Sovereign wealth funds may lengthen their mobility bets past well-known, historic stakes in carmakers, he added, saying it “wouldn’t be a shock” to see new strikes into charging infrastructure or further investments in carmakers by regional funds.
Saudi Arabia’s surge, he stated, additionally displays eliminated certification bottlenecks and a more healthy demand combine throughout authorities procurement, fleets/ride-hailing and retail consumers – fairly than reliance on a single section – supporting extra sturdy progress.
Charging satisfaction is already world-class – Qatar 97 per cent, UAE 95 per cent, Saudi 94 per cent – underpinned by seen build-outs. Dubai counts roughly 1,270 public charging factors as of August 2025 and ADNOC-TAQA plan 500 for Abu Dhabi by 2028; Saudi’s PIF-backed EVIQ targets 5,000 chargers throughout 1,000 places by 2030.

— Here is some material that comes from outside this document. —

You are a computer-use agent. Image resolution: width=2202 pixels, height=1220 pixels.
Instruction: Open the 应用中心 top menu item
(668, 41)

By the numbers: how Gulf drivers are utilizing EVs
Gulf drivers are utilizing EVs as each day automobiles, not novelties, the report discovered. Almost half drive each day or nearly each day, while one in three covers greater than 20,000 kilometres yearly – amongst the best proportions within the research and mirroring behaviour in mature European markets reminiscent of Norway and Germany.
Loyalty charges are excessive, with 91 per cent of GCC battery electrical car homeowners saying they might think about one as their subsequent automotive, above the worldwide common of 87 per cent. The UAE reached 94 per cent, second solely to China’s 99 per cent.

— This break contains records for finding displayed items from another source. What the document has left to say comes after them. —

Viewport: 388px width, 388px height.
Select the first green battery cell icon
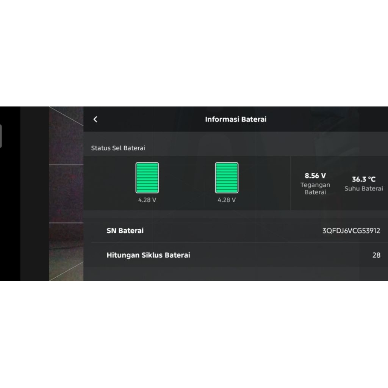coord(147,178)
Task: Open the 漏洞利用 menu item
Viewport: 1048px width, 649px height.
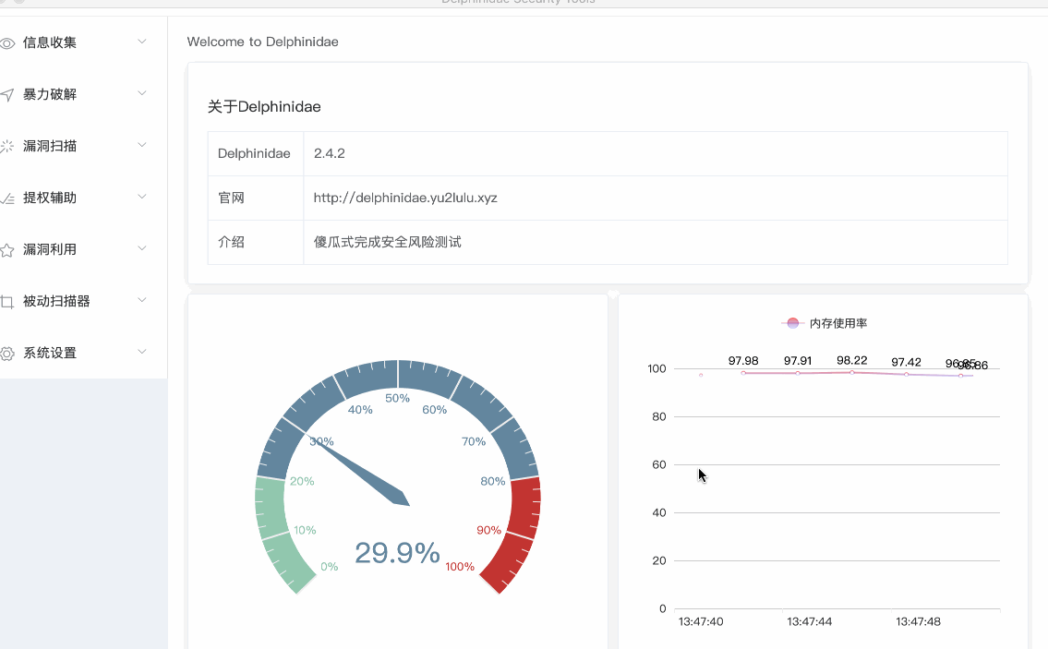Action: point(50,249)
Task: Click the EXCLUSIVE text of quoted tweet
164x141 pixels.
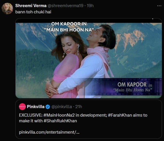Action: click(x=31, y=115)
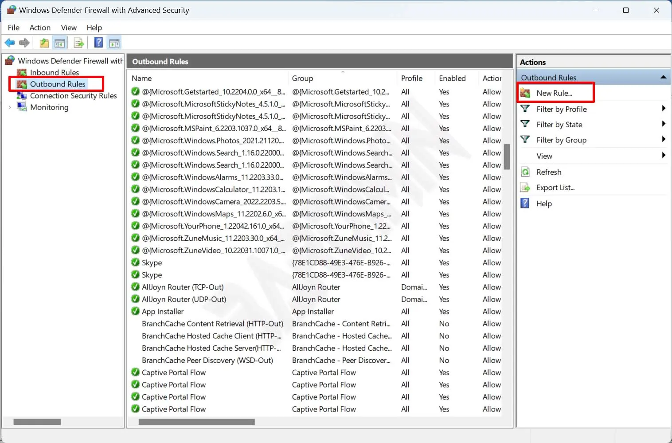Toggle the Show/Hide Console Tree toolbar button

(x=59, y=43)
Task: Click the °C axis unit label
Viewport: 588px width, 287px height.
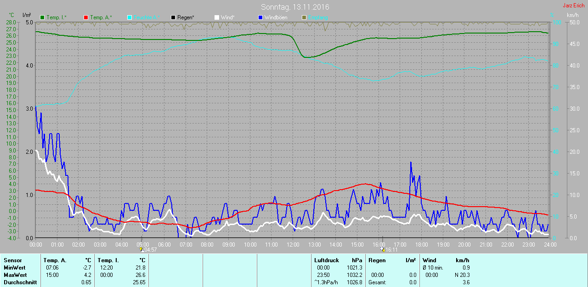Action: pos(11,15)
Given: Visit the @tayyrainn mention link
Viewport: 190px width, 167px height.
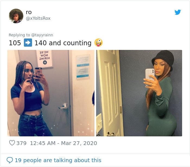Looking at the screenshot, I should 42,35.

Nonetheless, buy motivations range by market. Decrease working and upkeep prices are the highest driver in Qatar, cited by 55 per cent of consumers, and the UAE at 52 per cent. Saudi Arabian consumers prioritise superior expertise, cited by 48 per cent of householders, a determine surpassed solely in China at 49 per cent. Environmental affect ranks third in Saudi Arabia at 43 per cent and second within the UAE at 47 per cent.
Charging behaviour additionally differs. Saudi Arabia leads in personal home-charger possession, with 62 per cent of EV drivers having their very own unit. The UAE reveals the best use of shared or semi-private chargers at 33 per cent, reflecting the prevalence of residential towers. Qatar sits between the 2, with 59 per cent proudly owning a non-public charger and 28 per cent sharing.
Public charging preferences diverge additional. UAE drivers use retail centres most closely at 79 per cent, adopted by group parking at 47 per cent. Saudi Arabia blends highways at 62 per cent with group parking at 51 per cent. Qatar leans on highways at 68 per cent and malls at 50 per cent.